When promotions surface, choosing which to counter and how is “an art more than science,” Lefebvre said.
The decision reflects food costs, shifts in minimum wage, the state of the labour market, franchisee expectations and even advertising budgets.
McDonald’s, for example, is known to have the deepest marketing coffers.
“Sometimes they do stuff and we’re like, ‘Well, we can’t play that game or we don’t want to play that game, we’ll wait it out. It’s going to end at some point,’” Lefebvre said.
“But sometimes you have to jump in and try to come up with a competitive offer.”
When McDonald’s makes a move like $1 coffee, he said some brands “can’t necessarily play on price,” so they experiment with selling $1 coffee but only in a combo with other items.
The goal of any deal is to build the perception of value but ensure customers aren’t conditioned into only visiting for a promotion.
“Remember the $5 footlong at Subway?” Lefebvre said. “It was very successful while it lasted, but it took them a long time to shake it off after, so you don’t want to create that expectation that your product is supposed to be at X price and then you just can’t make money off of it.”

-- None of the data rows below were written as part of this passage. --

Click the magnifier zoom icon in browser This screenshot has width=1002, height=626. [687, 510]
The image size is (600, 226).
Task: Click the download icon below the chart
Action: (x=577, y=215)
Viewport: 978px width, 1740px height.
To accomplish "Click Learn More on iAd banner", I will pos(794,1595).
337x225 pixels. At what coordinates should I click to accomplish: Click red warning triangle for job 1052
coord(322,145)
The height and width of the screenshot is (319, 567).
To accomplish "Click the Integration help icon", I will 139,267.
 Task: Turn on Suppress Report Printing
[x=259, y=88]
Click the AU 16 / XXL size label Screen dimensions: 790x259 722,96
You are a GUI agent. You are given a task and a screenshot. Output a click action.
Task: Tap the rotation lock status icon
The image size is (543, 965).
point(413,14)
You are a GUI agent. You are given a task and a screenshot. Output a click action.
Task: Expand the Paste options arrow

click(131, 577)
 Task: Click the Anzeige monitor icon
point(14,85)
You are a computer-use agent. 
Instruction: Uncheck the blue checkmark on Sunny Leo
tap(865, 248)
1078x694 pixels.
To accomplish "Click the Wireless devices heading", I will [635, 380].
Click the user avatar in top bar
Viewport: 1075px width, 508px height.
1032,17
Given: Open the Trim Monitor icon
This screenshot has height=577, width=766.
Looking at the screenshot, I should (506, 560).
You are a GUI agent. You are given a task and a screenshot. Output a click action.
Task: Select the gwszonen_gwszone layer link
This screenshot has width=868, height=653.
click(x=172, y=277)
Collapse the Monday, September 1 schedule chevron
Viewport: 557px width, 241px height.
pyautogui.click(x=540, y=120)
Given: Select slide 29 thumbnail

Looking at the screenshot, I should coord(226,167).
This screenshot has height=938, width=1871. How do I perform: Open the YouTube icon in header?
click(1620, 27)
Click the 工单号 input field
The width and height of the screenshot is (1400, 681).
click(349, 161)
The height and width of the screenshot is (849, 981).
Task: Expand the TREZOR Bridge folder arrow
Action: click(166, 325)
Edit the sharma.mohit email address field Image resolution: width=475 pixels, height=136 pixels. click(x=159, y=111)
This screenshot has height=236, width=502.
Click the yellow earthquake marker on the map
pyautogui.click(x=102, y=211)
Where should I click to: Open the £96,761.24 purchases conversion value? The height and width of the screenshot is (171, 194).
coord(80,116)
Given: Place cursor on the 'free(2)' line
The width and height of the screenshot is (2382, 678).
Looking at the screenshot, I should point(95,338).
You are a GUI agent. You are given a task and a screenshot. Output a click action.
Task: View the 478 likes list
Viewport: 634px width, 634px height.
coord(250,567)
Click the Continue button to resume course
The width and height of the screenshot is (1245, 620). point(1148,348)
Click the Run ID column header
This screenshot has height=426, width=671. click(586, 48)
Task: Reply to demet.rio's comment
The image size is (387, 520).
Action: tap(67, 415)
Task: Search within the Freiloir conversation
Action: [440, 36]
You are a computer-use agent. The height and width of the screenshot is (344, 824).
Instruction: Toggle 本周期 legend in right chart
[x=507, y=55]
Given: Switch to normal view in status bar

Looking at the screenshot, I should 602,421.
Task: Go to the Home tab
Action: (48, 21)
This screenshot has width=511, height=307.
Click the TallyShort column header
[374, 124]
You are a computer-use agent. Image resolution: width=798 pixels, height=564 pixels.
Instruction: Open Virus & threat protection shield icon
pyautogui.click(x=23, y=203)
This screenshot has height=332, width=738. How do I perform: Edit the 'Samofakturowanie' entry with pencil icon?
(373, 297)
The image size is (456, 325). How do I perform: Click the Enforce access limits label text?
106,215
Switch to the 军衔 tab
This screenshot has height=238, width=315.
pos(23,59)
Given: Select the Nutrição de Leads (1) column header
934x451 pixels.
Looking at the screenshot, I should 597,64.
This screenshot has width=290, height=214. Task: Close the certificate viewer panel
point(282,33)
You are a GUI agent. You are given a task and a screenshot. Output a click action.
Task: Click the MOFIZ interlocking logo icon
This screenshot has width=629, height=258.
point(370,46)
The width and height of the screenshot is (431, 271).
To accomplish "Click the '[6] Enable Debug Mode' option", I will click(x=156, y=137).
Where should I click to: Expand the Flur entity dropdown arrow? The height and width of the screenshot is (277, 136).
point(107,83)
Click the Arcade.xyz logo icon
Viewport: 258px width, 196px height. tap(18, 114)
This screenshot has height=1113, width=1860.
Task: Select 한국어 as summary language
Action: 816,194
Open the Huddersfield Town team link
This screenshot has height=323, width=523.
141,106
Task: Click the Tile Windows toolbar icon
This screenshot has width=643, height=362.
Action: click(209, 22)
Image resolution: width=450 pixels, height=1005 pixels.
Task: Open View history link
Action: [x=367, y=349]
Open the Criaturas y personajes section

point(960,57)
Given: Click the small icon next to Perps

Despite the pitfalls of promotions, Lefebvre predicts the current wave is “probably going to last for a very long time,” so the industry and customers alike “need to look at today’s environment as probably more normal than what we were going through last year.”
Gargiulo, however, foresees some nuance arriving next year.
“You’re going to see more concepts — instead of putting a patch onto the leakage of traffic — actually thinking more holistically and more organically about what value means for their consumers.”